▸ **Stored items**:
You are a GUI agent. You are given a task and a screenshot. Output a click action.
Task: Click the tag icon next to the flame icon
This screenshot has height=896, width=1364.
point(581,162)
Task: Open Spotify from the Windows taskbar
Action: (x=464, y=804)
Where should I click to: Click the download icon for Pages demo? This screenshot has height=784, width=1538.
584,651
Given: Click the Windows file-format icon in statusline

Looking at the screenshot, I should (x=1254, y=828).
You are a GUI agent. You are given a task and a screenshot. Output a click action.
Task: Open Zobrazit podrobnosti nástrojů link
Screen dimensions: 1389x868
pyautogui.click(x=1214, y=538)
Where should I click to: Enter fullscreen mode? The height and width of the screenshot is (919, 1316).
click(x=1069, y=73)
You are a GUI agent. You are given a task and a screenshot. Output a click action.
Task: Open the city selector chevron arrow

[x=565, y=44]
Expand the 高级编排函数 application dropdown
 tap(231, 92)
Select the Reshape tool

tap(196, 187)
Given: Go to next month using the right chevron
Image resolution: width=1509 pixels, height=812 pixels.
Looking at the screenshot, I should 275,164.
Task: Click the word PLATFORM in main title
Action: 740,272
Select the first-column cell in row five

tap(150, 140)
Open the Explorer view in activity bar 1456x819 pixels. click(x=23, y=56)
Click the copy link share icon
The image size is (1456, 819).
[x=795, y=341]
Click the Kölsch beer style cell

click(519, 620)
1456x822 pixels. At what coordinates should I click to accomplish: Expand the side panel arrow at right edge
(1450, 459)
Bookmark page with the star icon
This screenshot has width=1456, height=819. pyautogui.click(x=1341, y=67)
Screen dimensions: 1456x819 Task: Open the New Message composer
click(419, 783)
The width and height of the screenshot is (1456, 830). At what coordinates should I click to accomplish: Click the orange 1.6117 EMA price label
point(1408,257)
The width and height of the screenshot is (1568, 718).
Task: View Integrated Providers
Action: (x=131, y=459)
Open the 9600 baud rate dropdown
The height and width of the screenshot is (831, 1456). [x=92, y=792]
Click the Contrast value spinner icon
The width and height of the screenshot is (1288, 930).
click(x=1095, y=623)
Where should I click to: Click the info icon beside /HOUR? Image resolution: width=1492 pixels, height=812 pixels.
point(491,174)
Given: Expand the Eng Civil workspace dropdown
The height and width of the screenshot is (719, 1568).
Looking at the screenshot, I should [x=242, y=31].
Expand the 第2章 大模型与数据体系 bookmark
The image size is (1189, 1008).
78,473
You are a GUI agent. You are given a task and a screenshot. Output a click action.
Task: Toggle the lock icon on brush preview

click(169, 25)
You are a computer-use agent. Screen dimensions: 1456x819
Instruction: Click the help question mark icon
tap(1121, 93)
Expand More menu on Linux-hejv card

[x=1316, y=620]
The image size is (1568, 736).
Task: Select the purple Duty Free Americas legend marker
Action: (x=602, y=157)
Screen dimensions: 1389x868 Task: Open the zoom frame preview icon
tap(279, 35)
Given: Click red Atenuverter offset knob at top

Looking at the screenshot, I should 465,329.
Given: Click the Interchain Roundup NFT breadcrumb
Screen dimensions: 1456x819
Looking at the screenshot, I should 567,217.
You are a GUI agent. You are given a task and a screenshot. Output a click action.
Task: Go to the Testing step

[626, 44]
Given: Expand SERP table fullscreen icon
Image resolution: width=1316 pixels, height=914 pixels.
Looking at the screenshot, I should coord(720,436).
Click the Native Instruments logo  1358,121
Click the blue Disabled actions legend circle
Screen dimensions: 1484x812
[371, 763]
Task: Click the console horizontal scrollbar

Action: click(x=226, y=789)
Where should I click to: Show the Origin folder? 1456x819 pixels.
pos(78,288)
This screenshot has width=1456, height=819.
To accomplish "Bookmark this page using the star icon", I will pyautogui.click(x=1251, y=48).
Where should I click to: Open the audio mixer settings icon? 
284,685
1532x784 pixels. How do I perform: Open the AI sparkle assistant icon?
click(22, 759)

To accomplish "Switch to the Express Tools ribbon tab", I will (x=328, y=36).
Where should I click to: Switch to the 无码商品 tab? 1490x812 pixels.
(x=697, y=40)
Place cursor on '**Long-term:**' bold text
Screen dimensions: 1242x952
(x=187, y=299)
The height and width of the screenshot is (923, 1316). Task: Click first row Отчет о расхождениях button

▸ **What you should do**: Show all lines in the records above that hold "using".

▸ **Answer below**:
Given: Go to next month using the right chevron
To accomplish "Bookmark this page using the star icon", I will pyautogui.click(x=1251, y=48).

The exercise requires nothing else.